The researchers examined a 1993 survey that the American Hospital Association had conducted of its members. From nearly 6,000 survey responses, White and Begun drew a sample of 2,023 hospitals. Of these, 287 had Catholic sponsorship, 1,362 were other-than-Catholic not-for-profit organizations, and 374 were investor-owned for-profits.
White and Begun asked themselves whether significant differences existed among these hospitals in the delivery of three kinds of healthcare services:
- Access services. These, which include emergency, trauma, and obstetric services, give the hospital a way to reach all local populations needing healthcare.
- Stigmatized services. These include treatment for HIV/AIDS, mental illness, and substance abuse.
- Compassionate care. These include spiritual counseling, home healthcare, hospice care, and all services involving the continuum of care.
The researchers found that, in fact, Catholic hospitals provided fewer access services than other not-for-profit organizations. The number of access services provided by investor-owned hospitals was not significantly different than those provided by Catholic facilities.
As for stigmatized services, the data showed that Catholic and other not-for-profit hospitals provided about the same amount. Investor-owned facilities offered significantly fewer stigmatized services than the other two kinds.

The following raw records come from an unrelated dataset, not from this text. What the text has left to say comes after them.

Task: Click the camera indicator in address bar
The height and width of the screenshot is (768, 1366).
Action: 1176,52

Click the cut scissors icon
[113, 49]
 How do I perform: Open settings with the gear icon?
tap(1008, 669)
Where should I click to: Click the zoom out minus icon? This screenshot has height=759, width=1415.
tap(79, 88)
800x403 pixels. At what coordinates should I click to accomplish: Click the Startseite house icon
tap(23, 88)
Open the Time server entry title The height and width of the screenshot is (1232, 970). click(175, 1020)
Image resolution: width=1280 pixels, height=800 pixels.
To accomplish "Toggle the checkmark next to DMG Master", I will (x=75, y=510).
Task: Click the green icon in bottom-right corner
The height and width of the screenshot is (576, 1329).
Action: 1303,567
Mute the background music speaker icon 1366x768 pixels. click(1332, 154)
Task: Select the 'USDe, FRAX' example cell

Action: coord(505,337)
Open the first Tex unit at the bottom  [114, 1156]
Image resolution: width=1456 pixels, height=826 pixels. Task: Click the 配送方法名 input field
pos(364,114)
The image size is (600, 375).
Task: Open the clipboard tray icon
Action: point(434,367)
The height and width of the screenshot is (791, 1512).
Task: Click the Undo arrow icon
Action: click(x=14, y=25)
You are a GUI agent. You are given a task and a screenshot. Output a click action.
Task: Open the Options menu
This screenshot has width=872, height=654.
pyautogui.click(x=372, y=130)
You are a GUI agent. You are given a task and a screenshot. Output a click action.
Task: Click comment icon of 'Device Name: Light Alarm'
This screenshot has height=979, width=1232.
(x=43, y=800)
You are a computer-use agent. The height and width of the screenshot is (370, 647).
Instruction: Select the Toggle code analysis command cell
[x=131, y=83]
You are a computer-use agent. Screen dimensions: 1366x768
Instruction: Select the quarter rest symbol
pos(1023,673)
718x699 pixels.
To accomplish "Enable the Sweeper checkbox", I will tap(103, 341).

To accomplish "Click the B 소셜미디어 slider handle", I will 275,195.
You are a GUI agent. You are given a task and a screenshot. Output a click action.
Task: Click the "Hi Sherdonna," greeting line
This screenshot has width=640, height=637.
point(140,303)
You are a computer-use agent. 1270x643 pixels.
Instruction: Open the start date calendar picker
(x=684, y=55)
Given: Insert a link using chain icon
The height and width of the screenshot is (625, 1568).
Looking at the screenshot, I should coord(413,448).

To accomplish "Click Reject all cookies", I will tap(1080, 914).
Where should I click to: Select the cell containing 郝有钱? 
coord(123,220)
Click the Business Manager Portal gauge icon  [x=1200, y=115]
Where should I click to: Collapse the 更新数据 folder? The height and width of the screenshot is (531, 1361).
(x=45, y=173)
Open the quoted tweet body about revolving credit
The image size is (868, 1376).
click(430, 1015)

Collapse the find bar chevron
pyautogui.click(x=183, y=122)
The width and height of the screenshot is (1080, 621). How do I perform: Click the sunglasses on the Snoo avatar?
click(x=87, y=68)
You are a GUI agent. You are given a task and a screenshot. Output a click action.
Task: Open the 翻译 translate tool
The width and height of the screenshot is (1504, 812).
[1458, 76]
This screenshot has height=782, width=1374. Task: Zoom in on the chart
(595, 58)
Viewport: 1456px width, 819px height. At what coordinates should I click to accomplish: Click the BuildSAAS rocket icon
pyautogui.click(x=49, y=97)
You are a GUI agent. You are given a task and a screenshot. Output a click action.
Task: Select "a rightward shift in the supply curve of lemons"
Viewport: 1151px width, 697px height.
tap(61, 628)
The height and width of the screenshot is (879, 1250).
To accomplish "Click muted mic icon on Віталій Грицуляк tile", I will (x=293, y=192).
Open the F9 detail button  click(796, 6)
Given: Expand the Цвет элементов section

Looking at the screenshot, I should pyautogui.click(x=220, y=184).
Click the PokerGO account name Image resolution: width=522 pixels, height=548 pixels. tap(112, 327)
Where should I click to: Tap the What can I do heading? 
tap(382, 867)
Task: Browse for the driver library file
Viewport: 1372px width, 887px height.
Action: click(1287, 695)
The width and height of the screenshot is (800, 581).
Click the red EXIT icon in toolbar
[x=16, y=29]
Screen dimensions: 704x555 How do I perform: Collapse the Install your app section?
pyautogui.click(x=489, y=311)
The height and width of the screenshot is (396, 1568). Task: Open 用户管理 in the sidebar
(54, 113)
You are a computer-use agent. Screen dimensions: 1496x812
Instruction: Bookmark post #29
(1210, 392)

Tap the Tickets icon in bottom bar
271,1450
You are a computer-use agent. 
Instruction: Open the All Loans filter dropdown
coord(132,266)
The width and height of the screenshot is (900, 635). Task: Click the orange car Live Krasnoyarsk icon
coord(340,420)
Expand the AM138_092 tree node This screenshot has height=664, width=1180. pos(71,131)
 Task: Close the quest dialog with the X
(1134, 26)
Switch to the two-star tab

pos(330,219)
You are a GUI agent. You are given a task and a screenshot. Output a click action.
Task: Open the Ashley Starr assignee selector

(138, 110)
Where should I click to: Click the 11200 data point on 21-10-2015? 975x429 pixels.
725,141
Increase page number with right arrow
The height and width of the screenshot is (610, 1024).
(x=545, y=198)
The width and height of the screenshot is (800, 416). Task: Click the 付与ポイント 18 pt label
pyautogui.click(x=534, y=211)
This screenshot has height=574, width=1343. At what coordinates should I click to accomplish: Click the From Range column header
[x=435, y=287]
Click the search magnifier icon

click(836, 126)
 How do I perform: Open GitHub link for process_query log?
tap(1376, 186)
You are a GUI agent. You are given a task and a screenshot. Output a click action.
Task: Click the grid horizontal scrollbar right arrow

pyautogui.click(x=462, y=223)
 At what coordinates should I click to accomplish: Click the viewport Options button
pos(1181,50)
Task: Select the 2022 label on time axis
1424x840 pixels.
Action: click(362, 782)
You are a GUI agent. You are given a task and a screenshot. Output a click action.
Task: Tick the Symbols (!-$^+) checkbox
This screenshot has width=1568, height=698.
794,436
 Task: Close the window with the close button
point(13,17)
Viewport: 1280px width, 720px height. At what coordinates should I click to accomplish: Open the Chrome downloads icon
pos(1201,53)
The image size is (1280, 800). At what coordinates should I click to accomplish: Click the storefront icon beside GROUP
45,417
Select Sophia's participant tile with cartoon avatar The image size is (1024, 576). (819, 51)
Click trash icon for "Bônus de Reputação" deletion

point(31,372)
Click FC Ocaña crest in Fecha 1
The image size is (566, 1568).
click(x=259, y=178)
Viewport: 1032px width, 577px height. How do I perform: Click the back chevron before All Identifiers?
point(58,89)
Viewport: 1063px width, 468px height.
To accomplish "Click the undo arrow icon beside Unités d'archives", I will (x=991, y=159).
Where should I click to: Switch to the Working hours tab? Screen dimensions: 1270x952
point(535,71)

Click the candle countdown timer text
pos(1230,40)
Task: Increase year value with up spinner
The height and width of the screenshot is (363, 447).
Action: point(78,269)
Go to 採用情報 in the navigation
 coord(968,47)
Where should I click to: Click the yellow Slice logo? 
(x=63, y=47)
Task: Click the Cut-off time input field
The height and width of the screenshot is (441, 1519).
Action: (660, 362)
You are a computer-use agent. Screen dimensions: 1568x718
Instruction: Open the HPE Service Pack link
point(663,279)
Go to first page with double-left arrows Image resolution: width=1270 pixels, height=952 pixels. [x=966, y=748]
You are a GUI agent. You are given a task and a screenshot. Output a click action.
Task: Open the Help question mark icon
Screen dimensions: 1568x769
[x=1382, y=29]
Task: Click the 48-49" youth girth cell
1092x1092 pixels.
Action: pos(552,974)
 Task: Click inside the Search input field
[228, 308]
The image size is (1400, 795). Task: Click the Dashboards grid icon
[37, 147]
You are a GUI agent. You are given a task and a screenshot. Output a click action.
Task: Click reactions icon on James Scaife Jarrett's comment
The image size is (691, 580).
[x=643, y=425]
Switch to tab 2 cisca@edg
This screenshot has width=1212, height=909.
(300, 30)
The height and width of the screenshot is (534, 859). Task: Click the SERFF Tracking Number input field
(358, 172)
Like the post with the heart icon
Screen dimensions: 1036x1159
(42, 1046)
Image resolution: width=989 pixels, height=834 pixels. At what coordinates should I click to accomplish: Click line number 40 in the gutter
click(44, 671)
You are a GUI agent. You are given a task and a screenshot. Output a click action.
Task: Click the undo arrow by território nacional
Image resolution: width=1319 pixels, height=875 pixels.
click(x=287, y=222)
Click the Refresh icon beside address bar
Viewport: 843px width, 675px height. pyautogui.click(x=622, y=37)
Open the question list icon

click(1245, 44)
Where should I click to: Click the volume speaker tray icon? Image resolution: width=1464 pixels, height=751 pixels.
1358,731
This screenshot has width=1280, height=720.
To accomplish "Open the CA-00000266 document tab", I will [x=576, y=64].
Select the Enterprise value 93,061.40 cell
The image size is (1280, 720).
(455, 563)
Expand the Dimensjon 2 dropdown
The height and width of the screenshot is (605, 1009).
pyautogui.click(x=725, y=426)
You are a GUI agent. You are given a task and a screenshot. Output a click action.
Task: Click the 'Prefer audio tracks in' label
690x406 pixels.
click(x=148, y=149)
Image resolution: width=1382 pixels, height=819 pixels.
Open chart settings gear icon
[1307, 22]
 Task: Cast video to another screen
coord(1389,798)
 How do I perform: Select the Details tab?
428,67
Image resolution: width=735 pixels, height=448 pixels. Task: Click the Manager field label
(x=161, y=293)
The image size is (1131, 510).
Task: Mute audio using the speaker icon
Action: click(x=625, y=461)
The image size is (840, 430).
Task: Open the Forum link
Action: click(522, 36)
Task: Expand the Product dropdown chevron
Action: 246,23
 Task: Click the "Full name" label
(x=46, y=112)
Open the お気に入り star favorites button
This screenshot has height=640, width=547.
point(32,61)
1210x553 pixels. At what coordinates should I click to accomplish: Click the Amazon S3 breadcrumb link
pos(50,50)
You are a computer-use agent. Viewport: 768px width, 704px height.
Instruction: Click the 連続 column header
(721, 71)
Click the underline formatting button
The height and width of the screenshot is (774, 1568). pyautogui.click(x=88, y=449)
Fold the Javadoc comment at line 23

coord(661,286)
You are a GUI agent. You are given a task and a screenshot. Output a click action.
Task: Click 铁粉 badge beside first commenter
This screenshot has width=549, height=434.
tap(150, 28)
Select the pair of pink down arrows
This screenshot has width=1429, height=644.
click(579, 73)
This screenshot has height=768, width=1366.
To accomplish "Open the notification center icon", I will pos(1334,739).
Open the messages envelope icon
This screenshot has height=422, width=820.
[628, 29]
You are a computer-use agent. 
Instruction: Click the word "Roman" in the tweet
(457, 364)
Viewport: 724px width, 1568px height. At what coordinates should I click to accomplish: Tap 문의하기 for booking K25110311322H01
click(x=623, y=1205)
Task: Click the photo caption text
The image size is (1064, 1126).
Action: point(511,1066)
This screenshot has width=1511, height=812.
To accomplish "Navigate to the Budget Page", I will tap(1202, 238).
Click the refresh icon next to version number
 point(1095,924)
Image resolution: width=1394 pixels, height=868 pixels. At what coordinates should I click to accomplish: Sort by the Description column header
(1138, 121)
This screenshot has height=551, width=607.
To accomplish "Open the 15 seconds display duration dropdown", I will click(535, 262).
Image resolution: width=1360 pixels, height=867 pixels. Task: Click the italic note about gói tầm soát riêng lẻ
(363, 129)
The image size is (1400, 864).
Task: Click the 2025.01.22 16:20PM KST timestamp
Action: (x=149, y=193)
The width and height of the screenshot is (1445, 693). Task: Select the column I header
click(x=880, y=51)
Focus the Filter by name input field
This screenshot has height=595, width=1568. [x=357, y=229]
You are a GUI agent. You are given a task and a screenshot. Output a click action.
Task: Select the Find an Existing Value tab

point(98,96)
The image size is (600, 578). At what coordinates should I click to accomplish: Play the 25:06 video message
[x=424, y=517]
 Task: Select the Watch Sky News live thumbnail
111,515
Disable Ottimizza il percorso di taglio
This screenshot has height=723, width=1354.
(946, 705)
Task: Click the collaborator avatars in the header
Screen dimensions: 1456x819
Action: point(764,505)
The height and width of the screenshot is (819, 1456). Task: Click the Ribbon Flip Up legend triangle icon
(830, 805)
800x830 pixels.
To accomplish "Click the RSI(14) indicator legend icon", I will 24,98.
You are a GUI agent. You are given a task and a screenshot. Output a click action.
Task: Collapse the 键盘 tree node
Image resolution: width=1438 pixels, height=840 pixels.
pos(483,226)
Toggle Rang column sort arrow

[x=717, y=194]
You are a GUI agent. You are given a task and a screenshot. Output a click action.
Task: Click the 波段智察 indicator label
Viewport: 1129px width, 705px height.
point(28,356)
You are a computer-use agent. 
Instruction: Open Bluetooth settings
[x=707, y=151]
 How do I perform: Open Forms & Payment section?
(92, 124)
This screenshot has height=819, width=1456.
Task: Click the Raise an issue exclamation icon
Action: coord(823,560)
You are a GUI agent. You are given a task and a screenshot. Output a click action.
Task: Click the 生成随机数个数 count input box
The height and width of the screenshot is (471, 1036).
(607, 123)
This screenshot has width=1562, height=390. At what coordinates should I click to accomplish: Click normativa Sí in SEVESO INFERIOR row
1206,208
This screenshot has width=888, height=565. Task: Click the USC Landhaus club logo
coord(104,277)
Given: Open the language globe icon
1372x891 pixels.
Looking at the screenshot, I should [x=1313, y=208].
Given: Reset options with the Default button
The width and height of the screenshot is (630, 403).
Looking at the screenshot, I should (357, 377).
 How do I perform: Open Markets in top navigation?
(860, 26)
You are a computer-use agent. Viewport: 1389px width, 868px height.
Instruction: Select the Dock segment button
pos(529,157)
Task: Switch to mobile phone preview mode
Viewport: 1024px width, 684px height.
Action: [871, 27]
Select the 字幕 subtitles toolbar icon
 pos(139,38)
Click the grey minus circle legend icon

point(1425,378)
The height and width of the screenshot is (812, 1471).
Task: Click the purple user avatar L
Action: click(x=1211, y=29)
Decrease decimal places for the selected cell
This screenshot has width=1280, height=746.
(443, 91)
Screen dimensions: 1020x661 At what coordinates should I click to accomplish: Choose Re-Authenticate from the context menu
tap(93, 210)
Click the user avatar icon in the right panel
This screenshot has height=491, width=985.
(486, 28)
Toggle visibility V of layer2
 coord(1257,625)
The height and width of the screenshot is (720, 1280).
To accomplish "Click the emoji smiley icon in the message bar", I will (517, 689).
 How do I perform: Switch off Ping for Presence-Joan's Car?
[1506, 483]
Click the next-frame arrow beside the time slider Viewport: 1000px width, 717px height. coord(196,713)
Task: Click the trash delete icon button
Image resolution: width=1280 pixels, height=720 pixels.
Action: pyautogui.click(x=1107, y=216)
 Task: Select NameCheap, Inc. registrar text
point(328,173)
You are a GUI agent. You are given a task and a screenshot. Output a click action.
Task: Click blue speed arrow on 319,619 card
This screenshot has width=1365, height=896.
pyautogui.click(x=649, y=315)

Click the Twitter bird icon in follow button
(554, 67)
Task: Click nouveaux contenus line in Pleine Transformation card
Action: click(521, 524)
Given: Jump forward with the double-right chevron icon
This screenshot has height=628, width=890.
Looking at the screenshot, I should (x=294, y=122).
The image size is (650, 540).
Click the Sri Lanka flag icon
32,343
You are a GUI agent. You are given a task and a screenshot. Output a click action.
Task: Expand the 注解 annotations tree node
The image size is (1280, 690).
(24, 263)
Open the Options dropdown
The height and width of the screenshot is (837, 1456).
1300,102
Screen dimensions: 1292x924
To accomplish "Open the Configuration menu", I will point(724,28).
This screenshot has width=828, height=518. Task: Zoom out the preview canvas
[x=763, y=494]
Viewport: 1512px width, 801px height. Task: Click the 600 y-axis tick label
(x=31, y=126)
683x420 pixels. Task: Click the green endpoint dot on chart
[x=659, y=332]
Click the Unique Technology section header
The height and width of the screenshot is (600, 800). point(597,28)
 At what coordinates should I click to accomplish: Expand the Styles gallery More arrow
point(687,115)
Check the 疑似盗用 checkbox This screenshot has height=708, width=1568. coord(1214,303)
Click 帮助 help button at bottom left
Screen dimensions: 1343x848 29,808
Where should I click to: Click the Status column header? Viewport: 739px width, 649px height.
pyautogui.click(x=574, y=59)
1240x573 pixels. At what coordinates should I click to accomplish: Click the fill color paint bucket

The big differences were seen in the area of compassionate care, where Catholic facilities provided significantly more services than either non-Catholic not-for-profit or investor-owned institutions.
White and Begun said provision of compassionate care was "key" in differentiating Catholic hospitals from others. Many such services are not reimbursed by third-party payers, the researchers noted. They asked: Who would provide them if Catholic hospitals did not exist?
Rx: Write about It
The possibility of a mind-body connection in sickness and in healing has long intrigued researchers but has been diffficult to prove. But a study by Joshua M. Smyth, PhD, et al., published in JAMA, indicates that brief writing exercises can reduce symptoms in people with chronic illness.
In the study, patients with chronic asthma or rheumatoid arthritis wrote for 20 minutes three times a week about a traumatic experience in their lives. Those in the control group wrote about nonemotionally involving events. After four months, the patients who wrote about stressful experiences had clinical improvements in their health not shared by those in the control group, who had had the same standard medical treatment. Asthma patients showed improvement in lung function, while arthritis patients saw the severity of their disease reduced. Overall, nearly 48 percent of the patients who wrote of stressful topics showed increased improvement, compared to approximately 24 percent of the control group.
The authors of the study write that a growing body of literature suggests that addressing patients' psychological needs produces both psychological and physical benefits. Writing is a technique that has been successfully used in several studies. Why this is the case is not known, although it is possible that the patients' memories of past traumas change as a result of the writing exercise and this helps them adapt and cope more successfully with stressful events, such as chronic illness.
An accompanying JAMA editorial points out that the study shows that medical treatment is more effective when standard pharmacological treatment is combined with stress management. Venting negative emotions, even in brief writing exercises for unknown readers, appears to be of measurable help for patients dealing with chronic disease.